=== LESETEXT ===
Nach Sachlage der Amnesty International vorliegenden Informationen handelt es sich bei Hossein Ronaghi Maleki um einen Gewissensgefangenen, der allein wegen der friedlichen Ausübung seines Rechts auf Ausdrucksfreiheit festgehalten wird. Die Organisation fordert seine umgehende und bedingungslose Freilassung.
Cyber-Krieg trifft Iran
Der Angriff der Malware „Flame“ auf Computer des Ölministeriums, der zu einer vollständigen Abkopplung des Computersystems des Ministeriums vom Internet führte, dominierte letzte Woche Teile der iranischen Nachrichten. Die iranische Cyber-Polizei hat die Bedrohung eigenen Angaben zufolge im Griff, während das Koordinationszentrum für Computernotfälle mitteilt: „Angesichts des Komplexitätsgrades und der fortgeschrittenen Funktionalität, aber auch der ähnlichen Zielsetzung dieser Malware kann es sich sehr wahrscheinlich um ein neues Produkt der Art von Stuxnet und Duqu handeln.“
Bemerkenswert an „Flame“ ist die Dauer seiner Online-Aktivitäten, bei denen vermutlich Informationen von iranischen Computern gestohlen wurden. Die russische Firma Kaspersky wird von der Nachrichtenagentur IRNA mit den Worten zitiert, die Malware sei „seit mehr als 5 Jahren aktiv“.
Kaspersky beschreibt „Flame“ als eines der „bis heute ausgeklügeltsten Angriffs-Tools“. „Wir glauben, dass das Flame-Projekt nicht vor 2010 entwickelt wurde und bis heute aktiv weiter entwickelt wird.“ Dies könnte bedeuten, dass „Flame“ seit mindestens 2 Jahren unentdeckt sein Unwesen treibt.
Die Malware war in der Lage, die Kontrolle über Mikrofone der Computer zu übernehmen, Screenshots anzufertigen und Daten zu attackieren. Eingeführt wurde es über ein Thumb Drive.
Mehr über Flame:
How a Secret Cyberwar Program Worked
Companies Failed to Catch Flame and Stuxnet
Schadprogramm in Form einer Simurgh-Fälschung im Umlauf
Auf unserer persischsprachigen Seite erwähnten wir ein beliebtes Anti-Zensur-Tool (Anti-Filter-Software) mit dem Namen “Simurgh-e Sabz”.
Unter iranischen und syrischen Usern wurde jetzt eine manipulierte Version von Simurgh verbreitet, die über eine Hintertür Informationen von ihren Computern stehlen kann. Diese Informationen werden dann auf eine Remote-Site mit einer ISP in Saudi Arabien weitergeleitet. Mehr dazu gibt es in diesem Bericht.
Simurgh-e Sabz hat auf seiner Webseite eine Warnung vor dieser Bedrohung veröffentlicht.
„Erschießt den Abtrünnigen“

Screenshot aus dem Online-Spiel, in dem virtuelle Glaubensabfällige und insbesondere der Rapper Shahin Najafi getötet werden können.
===
AUFGABE 1 ▸
Worüber wurde die Malware „Flame“ laut dem Lesetext eingeschleust?
AUFGABE 2 ▸
Schreib aus dem Lesetext Wort für Wort ab, beginnend bei „Unter iranischen und“ und weiter bis einschließlich „in diesem Bericht.“.
Nutze nur den Lesetext und sonst nichts.
=== BEREITGESTELLTE DATEN ===
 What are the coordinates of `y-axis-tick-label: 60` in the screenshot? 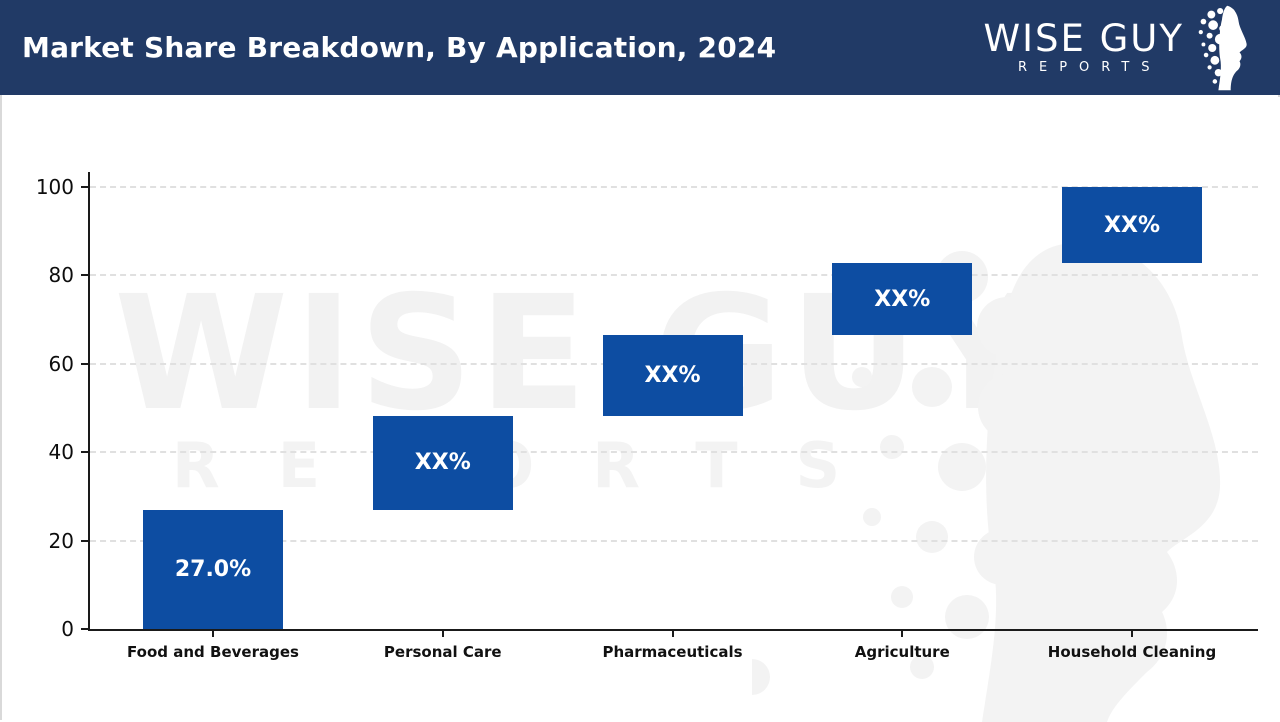 It's located at (61, 364).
===
ENDGÜLTIGE ANTWORT 1 ▸
Über ein Thumb Drive.

ENDGÜLTIGE ANTWORT 2 ▸
Unter iranischen und syrischen Usern wurde jetzt eine manipulierte Version von Simurgh verbreitet, die über eine Hintertür Informationen von ihren Computern stehlen kann. Diese Informationen werden dann auf eine Remote-Site mit einer ISP in Saudi Arabien weitergeleitet. Mehr dazu gibt es in diesem Bericht.